The penalty drops significantly if you correct the failure quickly. For returns due in 2026:

  • Corrected within 30 days of the filing deadline: $60 per return instead of $340
  • Corrected after 30 days but by August 1: $130 per return instead of $340

These reduced rates apply to both the Section 6721 and Section 6722 penalties.9Internal Revenue Service. Internal Revenue Bulletin 2024-45 This is where responding to Letter 5699 promptly and filing the missing returns as fast as possible can save real money. If the original deadline was March 31 and you file by August 1, you’re looking at $260 per employee in combined penalties rather than $680.

Intentional Disregard

If the IRS determines you willfully ignored the filing requirement, the penalty jumps to $680 per return with no annual maximum cap.8Internal Revenue Service. Information Return Penalties The “no cap” part is what makes this tier genuinely dangerous for large employers. Ignoring Letter 5699 entirely strengthens the IRS’s case that the failure was intentional rather than inadvertent.

Requesting a Reasonable Cause Waiver

The IRS can waive Section 6721 and Section 6722 penalties if you demonstrate reasonable cause and show the failure was not due to willful neglect.10Internal Revenue Service. Internal Revenue Manual 20.1.7 – Information Return Penalties To qualify, you generally need to show two things: that you acted responsibly both before and after the failure, and that either significant mitigating factors existed or the failure resulted from circumstances beyond your control.

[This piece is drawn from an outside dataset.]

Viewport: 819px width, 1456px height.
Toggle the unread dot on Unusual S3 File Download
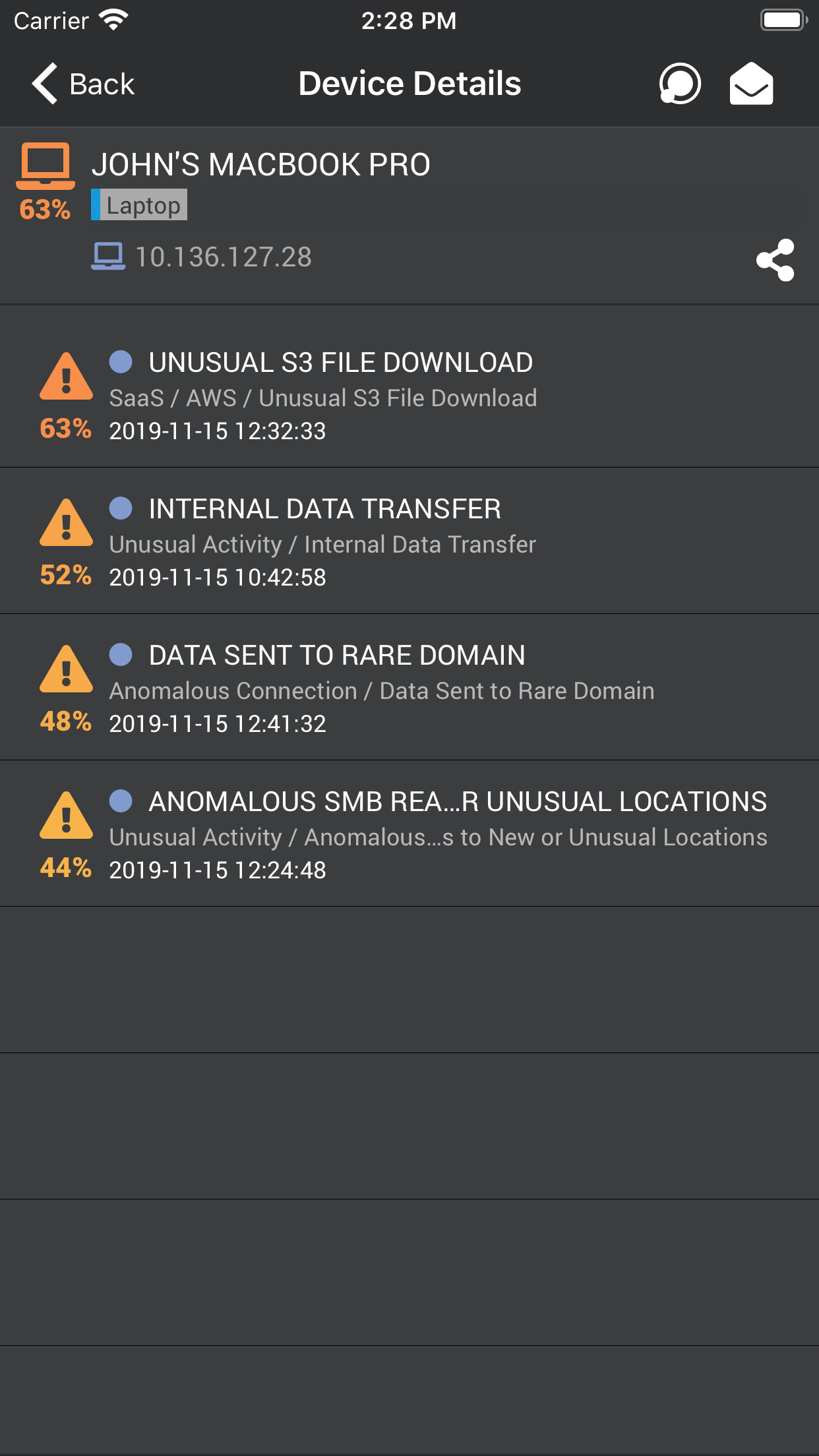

A reasonable cause request must be in writing, signed under penalties of perjury, and must lay out the specific facts supporting the waiver. Generic excuses like “we didn’t know about the requirement” rarely succeed on their own. Documentation of concrete obstacles — a key employee’s sudden departure, a system failure at your payroll vendor, a natural disaster affecting records — carries more weight. The IRS also looks favorably on employers who filed promptly once they realized the mistake, so the speed of your response to Letter 5699 itself can become part of your reasonable cause argument.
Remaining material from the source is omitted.